**Given data**

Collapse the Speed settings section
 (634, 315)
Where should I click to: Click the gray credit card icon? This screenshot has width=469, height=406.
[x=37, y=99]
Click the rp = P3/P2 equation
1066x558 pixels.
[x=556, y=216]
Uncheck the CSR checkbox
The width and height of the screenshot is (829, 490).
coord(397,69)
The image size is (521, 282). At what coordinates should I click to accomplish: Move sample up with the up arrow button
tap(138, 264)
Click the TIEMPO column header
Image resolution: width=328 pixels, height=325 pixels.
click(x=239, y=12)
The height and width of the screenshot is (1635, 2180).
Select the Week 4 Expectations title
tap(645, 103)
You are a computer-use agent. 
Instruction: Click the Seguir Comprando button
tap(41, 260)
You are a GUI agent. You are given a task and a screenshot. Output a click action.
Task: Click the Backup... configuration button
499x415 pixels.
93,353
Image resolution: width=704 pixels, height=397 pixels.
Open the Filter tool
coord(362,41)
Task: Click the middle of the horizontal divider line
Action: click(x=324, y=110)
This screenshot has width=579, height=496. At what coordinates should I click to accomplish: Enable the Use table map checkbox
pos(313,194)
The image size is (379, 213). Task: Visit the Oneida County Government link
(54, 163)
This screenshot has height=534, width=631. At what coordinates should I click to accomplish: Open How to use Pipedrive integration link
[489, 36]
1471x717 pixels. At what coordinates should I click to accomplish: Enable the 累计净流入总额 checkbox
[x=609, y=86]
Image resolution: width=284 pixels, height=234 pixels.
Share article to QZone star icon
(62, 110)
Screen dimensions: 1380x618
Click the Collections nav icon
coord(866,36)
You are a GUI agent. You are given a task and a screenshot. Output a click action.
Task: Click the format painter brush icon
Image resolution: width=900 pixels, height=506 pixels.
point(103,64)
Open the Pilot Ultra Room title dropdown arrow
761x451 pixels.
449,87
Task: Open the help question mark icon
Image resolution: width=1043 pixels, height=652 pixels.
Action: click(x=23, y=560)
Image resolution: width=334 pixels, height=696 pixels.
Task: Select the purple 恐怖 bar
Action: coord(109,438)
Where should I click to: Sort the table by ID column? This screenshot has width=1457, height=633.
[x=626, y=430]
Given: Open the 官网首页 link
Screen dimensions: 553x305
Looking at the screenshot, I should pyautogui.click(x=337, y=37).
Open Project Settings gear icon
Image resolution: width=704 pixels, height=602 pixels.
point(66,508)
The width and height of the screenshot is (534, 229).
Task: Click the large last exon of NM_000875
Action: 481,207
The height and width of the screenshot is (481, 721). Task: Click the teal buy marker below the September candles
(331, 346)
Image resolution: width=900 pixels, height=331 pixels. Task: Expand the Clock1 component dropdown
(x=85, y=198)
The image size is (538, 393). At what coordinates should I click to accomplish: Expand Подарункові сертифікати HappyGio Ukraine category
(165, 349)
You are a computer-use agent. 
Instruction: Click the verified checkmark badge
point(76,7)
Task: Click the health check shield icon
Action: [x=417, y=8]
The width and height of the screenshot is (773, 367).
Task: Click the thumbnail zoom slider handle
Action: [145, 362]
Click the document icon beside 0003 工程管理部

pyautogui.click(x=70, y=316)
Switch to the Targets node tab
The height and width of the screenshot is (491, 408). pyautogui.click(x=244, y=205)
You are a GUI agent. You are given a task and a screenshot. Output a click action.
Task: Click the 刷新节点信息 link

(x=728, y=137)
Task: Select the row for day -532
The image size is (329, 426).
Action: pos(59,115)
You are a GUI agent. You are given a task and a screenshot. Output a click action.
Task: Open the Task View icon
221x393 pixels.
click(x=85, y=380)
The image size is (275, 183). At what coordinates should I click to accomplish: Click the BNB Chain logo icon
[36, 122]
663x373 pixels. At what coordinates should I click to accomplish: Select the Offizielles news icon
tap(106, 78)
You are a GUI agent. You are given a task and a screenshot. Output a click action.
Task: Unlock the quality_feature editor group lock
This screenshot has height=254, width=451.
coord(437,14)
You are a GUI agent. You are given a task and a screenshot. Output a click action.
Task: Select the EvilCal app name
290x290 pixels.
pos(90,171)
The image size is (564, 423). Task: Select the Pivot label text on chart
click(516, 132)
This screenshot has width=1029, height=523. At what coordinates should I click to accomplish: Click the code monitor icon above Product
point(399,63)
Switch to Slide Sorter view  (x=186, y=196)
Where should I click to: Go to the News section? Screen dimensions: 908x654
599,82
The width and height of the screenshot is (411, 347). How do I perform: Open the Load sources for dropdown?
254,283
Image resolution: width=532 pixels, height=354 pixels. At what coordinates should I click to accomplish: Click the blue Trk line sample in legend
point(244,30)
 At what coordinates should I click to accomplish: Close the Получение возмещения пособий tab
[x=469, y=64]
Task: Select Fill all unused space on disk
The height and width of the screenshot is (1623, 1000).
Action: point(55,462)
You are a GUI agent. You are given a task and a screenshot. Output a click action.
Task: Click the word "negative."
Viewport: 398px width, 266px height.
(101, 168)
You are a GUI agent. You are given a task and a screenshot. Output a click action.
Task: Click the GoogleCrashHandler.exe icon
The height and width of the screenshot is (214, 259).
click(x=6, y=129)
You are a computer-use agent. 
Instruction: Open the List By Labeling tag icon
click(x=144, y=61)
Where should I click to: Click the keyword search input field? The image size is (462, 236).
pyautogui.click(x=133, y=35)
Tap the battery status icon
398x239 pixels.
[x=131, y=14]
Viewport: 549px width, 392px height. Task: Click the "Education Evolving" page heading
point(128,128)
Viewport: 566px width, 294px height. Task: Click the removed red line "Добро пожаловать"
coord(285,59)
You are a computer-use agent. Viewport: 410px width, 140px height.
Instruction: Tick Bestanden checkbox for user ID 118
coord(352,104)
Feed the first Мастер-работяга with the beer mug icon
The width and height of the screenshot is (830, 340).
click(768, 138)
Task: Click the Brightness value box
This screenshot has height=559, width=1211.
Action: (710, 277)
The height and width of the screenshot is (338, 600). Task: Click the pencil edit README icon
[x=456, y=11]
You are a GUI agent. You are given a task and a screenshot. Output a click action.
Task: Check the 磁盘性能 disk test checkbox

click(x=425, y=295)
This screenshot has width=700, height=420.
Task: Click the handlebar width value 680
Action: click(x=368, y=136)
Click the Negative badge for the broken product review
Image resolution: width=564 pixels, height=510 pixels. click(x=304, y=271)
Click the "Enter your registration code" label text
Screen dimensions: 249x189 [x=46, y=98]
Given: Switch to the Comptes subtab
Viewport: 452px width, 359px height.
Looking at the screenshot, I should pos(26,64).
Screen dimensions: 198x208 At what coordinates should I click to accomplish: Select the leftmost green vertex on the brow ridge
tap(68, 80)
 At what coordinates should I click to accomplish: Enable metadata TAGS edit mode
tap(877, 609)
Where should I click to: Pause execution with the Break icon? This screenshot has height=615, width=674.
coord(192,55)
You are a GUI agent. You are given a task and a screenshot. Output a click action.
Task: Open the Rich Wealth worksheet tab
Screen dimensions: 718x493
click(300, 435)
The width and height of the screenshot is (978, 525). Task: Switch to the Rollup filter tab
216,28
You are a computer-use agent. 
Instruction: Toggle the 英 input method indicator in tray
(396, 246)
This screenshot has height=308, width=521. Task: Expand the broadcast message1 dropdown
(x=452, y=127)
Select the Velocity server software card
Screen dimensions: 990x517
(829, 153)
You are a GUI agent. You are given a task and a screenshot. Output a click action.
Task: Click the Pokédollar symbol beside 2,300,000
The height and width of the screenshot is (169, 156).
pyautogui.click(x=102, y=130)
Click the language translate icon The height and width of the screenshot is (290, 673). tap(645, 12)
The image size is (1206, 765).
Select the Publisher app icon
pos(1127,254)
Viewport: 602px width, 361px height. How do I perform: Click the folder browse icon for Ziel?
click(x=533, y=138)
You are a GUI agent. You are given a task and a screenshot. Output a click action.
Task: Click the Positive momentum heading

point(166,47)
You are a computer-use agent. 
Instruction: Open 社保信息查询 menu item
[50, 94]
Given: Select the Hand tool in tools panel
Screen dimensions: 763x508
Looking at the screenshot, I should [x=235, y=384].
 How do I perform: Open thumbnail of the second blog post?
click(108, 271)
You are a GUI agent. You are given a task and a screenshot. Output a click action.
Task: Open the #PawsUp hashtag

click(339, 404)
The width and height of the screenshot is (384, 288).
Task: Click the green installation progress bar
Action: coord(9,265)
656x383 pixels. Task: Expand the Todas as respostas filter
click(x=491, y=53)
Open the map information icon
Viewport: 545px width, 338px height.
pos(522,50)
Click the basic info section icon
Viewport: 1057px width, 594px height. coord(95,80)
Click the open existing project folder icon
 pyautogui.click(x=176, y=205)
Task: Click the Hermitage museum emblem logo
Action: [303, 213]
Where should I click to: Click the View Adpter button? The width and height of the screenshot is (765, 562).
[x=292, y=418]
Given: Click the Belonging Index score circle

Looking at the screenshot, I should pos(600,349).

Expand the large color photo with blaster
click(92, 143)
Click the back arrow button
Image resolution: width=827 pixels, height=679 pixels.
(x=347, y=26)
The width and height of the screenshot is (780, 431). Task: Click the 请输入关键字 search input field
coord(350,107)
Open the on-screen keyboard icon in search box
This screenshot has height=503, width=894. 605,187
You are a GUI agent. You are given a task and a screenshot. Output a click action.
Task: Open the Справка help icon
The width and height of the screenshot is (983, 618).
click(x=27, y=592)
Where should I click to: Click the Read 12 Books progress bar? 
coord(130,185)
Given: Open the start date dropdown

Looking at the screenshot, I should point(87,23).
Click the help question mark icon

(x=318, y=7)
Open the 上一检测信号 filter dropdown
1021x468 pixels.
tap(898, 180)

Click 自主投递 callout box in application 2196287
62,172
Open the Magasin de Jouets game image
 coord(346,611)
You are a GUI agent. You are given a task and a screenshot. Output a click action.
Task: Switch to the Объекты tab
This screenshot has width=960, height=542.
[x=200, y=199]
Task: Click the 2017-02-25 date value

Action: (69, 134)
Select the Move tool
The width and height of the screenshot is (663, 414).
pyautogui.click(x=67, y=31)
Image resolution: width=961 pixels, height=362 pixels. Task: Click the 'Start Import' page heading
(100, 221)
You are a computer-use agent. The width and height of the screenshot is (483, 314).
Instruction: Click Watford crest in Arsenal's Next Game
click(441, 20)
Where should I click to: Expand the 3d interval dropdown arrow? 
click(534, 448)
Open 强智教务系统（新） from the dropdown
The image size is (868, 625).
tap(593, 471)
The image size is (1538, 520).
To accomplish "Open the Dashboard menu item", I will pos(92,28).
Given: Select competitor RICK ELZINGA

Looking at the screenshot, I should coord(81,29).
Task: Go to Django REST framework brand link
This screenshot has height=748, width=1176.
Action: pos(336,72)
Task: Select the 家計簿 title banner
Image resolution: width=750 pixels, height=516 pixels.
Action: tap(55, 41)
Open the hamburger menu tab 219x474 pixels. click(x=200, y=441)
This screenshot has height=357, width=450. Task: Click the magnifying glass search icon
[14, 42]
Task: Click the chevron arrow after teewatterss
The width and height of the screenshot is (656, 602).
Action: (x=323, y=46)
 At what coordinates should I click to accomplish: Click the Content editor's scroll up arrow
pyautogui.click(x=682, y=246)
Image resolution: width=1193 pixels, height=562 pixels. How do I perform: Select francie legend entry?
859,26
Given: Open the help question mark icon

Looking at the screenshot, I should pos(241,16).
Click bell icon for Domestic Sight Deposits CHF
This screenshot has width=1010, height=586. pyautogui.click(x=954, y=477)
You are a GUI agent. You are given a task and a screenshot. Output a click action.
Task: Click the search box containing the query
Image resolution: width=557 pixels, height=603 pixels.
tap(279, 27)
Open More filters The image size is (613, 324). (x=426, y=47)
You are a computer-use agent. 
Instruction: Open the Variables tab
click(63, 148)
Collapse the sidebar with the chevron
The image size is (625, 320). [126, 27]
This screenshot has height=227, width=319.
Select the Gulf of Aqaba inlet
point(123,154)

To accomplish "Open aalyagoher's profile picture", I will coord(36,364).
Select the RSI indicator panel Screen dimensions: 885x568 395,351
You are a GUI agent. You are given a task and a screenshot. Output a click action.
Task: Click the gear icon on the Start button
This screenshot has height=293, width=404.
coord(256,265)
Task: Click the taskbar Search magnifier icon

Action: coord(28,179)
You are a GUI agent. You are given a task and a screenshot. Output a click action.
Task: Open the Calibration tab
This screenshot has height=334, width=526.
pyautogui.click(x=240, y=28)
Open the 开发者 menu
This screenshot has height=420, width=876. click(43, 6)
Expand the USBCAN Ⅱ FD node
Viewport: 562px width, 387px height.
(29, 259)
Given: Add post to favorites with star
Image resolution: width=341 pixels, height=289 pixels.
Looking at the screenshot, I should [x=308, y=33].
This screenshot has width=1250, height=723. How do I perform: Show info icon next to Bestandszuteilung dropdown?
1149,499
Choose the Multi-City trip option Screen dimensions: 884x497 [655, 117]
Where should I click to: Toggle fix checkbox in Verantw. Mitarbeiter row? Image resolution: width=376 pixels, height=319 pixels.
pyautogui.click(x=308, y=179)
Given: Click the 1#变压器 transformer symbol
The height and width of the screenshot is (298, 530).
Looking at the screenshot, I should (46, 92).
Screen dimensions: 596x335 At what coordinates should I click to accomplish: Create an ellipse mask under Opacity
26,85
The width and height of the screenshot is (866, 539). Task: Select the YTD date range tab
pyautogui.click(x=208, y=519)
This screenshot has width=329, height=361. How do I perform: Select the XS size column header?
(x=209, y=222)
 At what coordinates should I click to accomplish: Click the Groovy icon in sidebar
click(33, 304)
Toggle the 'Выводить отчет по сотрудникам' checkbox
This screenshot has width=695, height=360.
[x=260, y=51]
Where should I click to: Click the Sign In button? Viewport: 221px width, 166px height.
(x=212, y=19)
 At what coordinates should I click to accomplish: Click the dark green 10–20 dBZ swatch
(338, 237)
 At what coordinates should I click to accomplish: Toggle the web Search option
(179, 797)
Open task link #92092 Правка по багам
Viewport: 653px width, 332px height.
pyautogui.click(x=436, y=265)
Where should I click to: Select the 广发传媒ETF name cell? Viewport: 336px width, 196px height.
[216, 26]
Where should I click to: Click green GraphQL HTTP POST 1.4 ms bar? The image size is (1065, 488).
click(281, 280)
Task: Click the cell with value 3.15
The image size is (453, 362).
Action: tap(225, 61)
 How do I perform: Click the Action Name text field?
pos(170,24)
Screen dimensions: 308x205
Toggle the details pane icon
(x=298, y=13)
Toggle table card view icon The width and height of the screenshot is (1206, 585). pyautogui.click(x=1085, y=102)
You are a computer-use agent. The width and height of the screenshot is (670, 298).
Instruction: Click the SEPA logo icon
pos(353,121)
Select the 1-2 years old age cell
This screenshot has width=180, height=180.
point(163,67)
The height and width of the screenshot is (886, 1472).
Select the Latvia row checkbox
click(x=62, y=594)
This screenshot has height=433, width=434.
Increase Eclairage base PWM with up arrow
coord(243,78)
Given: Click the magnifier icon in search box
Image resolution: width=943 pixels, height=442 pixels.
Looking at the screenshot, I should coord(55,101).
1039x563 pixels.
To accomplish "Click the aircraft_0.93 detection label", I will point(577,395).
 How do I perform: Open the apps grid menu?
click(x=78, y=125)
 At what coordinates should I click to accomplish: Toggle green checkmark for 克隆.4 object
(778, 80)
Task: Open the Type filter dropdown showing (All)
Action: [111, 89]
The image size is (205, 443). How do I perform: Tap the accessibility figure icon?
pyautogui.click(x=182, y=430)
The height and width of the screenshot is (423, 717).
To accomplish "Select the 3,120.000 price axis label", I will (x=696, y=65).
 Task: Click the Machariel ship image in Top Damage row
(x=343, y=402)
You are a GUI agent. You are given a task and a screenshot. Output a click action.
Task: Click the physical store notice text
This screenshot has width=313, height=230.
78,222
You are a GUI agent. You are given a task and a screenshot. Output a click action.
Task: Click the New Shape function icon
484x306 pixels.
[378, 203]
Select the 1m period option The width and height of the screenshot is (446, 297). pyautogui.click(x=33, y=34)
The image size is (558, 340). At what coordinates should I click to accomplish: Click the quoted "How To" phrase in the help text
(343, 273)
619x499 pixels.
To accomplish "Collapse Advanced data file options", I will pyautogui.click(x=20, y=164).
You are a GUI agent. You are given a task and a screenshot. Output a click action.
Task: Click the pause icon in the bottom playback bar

**What is required**
Counting only lines that hold the word "symbol", state how many the material contains, and add nothing.

**Final answer**
2